The recent failures of the Abuja Electricity Distribution Company (AEDC) and the Ibadan electricity distribution company (IBEDC), are raising questions on the impact of power privatization in Nigeria and if the companies that bought the assets were fit and proper for owning the companies.
In December, the Bureau of Public Enterprises (BPE) announced a 5-member interim management team for AEDC following the crisis rocking the distribution company. The BPE added that the Nigerian Electricity Regulatory Commission (NERC), also approved the appointment of the interim management team.

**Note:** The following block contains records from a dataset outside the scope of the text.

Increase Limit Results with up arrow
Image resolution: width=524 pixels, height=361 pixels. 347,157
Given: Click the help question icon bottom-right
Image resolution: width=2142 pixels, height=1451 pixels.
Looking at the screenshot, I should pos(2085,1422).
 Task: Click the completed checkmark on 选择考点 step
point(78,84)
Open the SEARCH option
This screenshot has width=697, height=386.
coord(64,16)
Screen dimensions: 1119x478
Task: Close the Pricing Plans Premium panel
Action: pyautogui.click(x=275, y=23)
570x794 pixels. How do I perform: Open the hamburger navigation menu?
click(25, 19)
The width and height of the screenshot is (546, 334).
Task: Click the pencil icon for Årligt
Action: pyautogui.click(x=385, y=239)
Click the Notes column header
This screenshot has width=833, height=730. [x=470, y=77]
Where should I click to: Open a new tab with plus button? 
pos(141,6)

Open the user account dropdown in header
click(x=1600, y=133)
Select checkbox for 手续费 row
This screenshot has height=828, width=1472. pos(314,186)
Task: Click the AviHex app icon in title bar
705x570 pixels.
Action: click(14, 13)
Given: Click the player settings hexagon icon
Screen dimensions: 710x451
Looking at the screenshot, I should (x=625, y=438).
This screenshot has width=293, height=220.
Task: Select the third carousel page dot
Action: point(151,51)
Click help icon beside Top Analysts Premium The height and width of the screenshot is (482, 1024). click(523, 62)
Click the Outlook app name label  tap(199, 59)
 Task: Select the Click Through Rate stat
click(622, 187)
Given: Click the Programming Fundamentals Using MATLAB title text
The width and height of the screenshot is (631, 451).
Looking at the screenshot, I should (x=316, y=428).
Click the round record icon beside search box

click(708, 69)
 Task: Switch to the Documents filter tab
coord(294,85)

Chairman of NERC, Sanusi Garba, said the development is in pursuance of the earlier fit and proper review of BPE’s pool of nominees and in the context of the business continuity framework of the Nigerian Electricity Supply Industry (NESI).
Last week, the Ibadan Electricity Distribution Company (IBEDC) announced the takeover of the power firm by the Asset Management Corporation of Nigeria (AMCON) with the appointment of Mr Kunle Ogunba SAN, to act as the Receiver/Manager Nominee in the receivership action, following a judgement by a Federal High Court on September 8, 2021, which granted orders in favour of AMCON as Receiver/Manager of Integrated Energy Distribution and Marketing (IEDM) Limited, IBEDC’s core investor, over default in Loan Service Agreement.
The issues surrounding the defaults of both DisCos is down to debt as the owners of the DisCos engage in leveraged buyouts for the assets but obviously can’t continue to pay.
What the expert is saying
Wale Okunrinboye, Head Investment Research at Sigma Pensions and regular guest on Nairametrics’ “On the Money” show on Clubhouse said that during the power privatization, most of the companies were thinly capitalised entities who used leverage to fund these purchases. He said that issues related to naira devaluation (as the assets were sold in US dollars), and slow implementation of tariffs has heavily affected the financial operations of the DisCos.
“In 2014, when we privatized the power sector, many of the winners were thinly capitalised entities who used leverage to fund these purchases,” Okunrinboye said.
He added that in many cases the entities were no more than financial SPVs put together to win the bid in the hope of selling on to strategic players in the medium term.
“The financing arrangements modelled fairly stable exchange rates on the USD debt, cost-reflective electricity tariffs and relatively conservative collection losses (in hindsight),” he added.
He said subsequent events exposed the folly of these assumptions as Naira devaluation, greater than expected collection losses and delays in adjusting tariffs resulted in many of these players being saddled with large losses, adding that many of these players failed to meet metering targets and collections were large.
“Interestingly despite the prospect of bankruptcy from missed bank loan payments, many chose to hold on rather than selling equity to stronger players. These larger and more capitalised entities could have assumed these obligations staving bankruptcies,” he said.
On the government policy side, Okunrinboye notes that the delay in ensuring cost-reflective tariffs and limited pressure on DisCos to take steps to reduce collection losses such as mandating prepaid metering, ensuring government agencies cleared their electricity bills and improving alternative revenues streams, contributed to the issues. He added that even the BPE, which was a minority investor in all the DisCos could have used this position to drive greater improvements in the DisCos.